━━━ Supplied records

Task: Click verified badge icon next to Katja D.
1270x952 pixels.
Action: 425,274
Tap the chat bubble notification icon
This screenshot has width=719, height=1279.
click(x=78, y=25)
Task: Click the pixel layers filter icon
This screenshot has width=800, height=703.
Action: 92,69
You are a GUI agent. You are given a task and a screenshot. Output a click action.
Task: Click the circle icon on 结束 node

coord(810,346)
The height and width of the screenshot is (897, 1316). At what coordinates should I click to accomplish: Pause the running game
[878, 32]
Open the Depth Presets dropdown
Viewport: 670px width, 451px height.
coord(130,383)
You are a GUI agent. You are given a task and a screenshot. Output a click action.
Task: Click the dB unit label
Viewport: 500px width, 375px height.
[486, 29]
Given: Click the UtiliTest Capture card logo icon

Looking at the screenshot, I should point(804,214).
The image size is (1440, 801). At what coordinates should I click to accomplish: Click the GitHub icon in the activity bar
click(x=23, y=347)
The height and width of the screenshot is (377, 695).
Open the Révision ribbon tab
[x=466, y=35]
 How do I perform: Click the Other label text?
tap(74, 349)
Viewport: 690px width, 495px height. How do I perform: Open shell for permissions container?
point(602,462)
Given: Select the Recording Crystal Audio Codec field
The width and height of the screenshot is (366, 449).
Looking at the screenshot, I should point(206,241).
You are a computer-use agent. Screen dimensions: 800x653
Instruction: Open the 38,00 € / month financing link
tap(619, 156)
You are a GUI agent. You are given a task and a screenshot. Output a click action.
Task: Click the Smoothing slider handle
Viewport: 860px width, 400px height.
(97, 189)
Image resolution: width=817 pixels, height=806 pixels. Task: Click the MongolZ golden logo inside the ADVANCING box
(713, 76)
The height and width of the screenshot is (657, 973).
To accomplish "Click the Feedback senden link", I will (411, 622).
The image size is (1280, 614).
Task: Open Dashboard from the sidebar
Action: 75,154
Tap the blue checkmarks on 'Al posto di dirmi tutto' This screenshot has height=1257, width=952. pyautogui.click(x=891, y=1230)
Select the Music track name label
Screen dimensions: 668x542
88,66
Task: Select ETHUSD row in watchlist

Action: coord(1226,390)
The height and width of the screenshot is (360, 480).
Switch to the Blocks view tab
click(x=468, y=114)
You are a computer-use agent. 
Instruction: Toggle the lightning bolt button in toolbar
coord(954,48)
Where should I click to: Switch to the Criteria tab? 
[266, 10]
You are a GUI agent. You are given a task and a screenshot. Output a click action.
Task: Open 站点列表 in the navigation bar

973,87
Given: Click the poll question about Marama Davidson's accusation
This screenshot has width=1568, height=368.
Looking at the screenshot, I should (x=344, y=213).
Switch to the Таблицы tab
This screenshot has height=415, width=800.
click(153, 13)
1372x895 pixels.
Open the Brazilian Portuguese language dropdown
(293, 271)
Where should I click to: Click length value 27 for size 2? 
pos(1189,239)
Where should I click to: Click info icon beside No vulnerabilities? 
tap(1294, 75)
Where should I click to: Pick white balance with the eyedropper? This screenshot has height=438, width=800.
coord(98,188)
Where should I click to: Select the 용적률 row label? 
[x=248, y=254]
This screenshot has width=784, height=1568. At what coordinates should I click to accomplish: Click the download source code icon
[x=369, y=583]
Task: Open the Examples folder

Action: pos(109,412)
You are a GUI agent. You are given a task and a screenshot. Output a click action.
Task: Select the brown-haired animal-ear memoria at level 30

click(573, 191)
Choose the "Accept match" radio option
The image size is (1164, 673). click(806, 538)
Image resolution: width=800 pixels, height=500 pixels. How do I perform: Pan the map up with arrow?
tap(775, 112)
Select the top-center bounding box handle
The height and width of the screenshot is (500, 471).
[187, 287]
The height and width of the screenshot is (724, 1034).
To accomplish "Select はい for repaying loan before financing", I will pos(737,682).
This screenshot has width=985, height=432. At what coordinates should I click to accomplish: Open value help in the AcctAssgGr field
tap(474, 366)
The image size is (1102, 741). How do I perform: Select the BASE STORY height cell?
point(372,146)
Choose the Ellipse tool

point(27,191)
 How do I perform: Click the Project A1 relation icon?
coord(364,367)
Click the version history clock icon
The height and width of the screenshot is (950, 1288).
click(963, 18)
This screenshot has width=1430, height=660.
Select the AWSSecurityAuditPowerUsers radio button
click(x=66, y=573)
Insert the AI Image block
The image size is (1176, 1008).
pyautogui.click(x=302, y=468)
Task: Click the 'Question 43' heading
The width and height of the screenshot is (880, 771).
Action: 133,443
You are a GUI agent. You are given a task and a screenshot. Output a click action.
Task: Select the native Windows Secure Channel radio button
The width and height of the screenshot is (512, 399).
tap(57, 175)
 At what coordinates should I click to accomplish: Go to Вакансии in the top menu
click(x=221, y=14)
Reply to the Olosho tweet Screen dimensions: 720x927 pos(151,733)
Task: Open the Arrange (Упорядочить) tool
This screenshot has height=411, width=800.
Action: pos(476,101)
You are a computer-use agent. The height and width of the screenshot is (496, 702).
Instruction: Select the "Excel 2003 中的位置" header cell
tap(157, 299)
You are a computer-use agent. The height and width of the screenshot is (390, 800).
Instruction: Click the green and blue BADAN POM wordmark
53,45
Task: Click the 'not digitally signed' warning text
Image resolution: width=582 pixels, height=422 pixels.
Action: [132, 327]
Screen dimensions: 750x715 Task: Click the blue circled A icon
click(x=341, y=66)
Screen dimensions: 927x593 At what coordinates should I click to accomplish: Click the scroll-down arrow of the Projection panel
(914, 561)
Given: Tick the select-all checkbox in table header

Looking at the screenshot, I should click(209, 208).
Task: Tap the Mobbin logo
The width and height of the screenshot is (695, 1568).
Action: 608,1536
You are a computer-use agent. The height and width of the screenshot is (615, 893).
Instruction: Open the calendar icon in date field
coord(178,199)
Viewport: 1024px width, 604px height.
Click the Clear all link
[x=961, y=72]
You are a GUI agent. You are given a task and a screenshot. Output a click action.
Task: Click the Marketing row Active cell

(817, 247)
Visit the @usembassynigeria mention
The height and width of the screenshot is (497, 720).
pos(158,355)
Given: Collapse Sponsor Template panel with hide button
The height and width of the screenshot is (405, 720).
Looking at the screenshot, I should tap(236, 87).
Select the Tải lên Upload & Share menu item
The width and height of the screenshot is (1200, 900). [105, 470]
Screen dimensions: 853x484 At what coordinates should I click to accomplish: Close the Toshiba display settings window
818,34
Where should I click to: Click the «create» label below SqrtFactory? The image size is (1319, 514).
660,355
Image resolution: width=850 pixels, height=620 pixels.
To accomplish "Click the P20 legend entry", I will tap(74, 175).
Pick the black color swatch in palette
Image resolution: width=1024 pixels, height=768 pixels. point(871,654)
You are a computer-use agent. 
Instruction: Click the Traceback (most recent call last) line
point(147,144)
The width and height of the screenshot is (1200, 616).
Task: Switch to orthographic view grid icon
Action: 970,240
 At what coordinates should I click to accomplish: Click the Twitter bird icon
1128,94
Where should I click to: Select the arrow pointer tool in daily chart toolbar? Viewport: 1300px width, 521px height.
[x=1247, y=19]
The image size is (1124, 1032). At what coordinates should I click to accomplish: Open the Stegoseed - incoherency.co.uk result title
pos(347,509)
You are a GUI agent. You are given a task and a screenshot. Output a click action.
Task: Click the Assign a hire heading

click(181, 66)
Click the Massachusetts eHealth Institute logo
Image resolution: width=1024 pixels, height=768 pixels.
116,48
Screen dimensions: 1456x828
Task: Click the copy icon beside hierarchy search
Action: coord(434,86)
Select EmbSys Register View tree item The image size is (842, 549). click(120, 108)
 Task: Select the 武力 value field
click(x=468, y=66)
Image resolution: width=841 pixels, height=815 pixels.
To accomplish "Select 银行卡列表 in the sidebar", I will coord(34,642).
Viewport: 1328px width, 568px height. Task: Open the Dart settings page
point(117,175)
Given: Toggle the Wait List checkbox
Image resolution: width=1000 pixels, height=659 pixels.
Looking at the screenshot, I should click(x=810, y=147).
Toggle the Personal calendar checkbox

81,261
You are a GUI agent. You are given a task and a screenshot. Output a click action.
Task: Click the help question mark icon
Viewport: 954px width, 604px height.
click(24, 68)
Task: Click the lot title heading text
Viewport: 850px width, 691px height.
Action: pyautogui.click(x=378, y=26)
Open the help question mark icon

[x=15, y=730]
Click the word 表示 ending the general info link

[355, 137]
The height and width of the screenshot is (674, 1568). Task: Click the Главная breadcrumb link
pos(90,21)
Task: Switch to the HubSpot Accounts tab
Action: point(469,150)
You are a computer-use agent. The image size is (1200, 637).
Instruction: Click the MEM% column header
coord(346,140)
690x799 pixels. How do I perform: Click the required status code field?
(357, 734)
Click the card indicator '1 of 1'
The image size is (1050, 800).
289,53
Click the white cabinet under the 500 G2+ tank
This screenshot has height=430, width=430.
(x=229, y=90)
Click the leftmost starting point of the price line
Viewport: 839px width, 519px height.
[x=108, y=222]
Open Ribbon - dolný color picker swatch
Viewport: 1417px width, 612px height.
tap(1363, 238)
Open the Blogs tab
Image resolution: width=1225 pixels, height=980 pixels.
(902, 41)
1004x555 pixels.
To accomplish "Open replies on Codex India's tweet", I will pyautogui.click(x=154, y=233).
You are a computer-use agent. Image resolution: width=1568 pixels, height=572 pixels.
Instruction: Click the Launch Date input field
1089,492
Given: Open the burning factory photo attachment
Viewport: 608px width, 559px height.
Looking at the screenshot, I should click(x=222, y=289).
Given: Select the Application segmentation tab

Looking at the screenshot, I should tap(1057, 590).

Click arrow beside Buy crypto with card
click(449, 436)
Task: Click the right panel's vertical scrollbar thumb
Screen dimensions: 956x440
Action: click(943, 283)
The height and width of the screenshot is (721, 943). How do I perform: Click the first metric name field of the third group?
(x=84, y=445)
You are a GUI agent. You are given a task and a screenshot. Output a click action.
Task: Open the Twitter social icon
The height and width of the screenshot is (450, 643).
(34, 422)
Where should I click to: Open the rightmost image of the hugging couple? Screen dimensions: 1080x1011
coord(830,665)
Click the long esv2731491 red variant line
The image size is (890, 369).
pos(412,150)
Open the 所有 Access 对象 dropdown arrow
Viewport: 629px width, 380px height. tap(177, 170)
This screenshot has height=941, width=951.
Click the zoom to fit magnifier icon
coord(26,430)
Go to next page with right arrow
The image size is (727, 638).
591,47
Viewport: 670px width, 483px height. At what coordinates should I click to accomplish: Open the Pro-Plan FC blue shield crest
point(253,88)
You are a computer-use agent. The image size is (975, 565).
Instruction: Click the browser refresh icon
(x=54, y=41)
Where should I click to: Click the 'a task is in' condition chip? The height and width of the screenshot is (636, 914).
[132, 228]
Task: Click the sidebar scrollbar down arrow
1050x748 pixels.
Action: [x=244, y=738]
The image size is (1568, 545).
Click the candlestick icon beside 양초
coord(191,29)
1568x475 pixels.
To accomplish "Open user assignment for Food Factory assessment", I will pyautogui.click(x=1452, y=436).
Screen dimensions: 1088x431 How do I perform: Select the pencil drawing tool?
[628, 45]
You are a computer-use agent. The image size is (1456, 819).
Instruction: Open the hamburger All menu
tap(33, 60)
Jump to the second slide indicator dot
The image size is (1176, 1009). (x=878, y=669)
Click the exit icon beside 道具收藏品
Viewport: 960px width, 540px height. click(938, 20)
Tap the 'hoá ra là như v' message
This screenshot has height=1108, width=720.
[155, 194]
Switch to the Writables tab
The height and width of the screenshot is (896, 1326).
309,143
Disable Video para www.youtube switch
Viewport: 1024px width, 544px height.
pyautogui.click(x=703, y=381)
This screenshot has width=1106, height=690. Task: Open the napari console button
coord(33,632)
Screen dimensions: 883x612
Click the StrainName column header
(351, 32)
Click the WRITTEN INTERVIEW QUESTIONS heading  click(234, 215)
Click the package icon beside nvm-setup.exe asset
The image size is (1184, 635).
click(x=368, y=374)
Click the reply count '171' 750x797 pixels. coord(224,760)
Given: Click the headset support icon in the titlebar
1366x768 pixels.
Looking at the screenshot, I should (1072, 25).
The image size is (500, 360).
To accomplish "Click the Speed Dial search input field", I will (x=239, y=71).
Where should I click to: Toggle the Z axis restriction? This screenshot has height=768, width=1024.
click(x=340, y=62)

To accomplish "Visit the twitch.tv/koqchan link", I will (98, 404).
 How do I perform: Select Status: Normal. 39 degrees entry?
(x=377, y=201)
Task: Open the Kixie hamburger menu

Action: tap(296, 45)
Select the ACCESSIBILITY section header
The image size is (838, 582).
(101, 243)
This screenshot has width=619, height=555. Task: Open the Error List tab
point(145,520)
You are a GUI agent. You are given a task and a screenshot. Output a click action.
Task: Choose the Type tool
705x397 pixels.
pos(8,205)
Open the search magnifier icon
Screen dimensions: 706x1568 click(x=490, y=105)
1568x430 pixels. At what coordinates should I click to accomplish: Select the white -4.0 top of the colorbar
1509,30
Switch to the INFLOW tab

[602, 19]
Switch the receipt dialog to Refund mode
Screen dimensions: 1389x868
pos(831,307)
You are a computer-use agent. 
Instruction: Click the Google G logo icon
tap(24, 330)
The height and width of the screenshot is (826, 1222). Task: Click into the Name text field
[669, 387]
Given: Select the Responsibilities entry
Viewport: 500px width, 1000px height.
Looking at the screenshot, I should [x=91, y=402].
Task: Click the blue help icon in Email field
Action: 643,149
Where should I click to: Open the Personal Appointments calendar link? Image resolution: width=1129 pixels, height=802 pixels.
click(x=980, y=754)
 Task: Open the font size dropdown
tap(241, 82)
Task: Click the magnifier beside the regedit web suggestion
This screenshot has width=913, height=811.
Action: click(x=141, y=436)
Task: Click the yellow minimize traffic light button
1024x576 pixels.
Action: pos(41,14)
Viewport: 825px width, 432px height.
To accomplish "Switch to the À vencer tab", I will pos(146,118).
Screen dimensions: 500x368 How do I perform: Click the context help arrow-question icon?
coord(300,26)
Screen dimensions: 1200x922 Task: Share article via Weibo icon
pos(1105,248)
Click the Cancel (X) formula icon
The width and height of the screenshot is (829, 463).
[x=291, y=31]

━━━━━━

▶ _Exercise_: Pull every line containing "scrollbar" out of the entries.

▶ _Completed task_:
Task: Click the right panel's vertical scrollbar thumb
Task: Click the sidebar scrollbar down arrow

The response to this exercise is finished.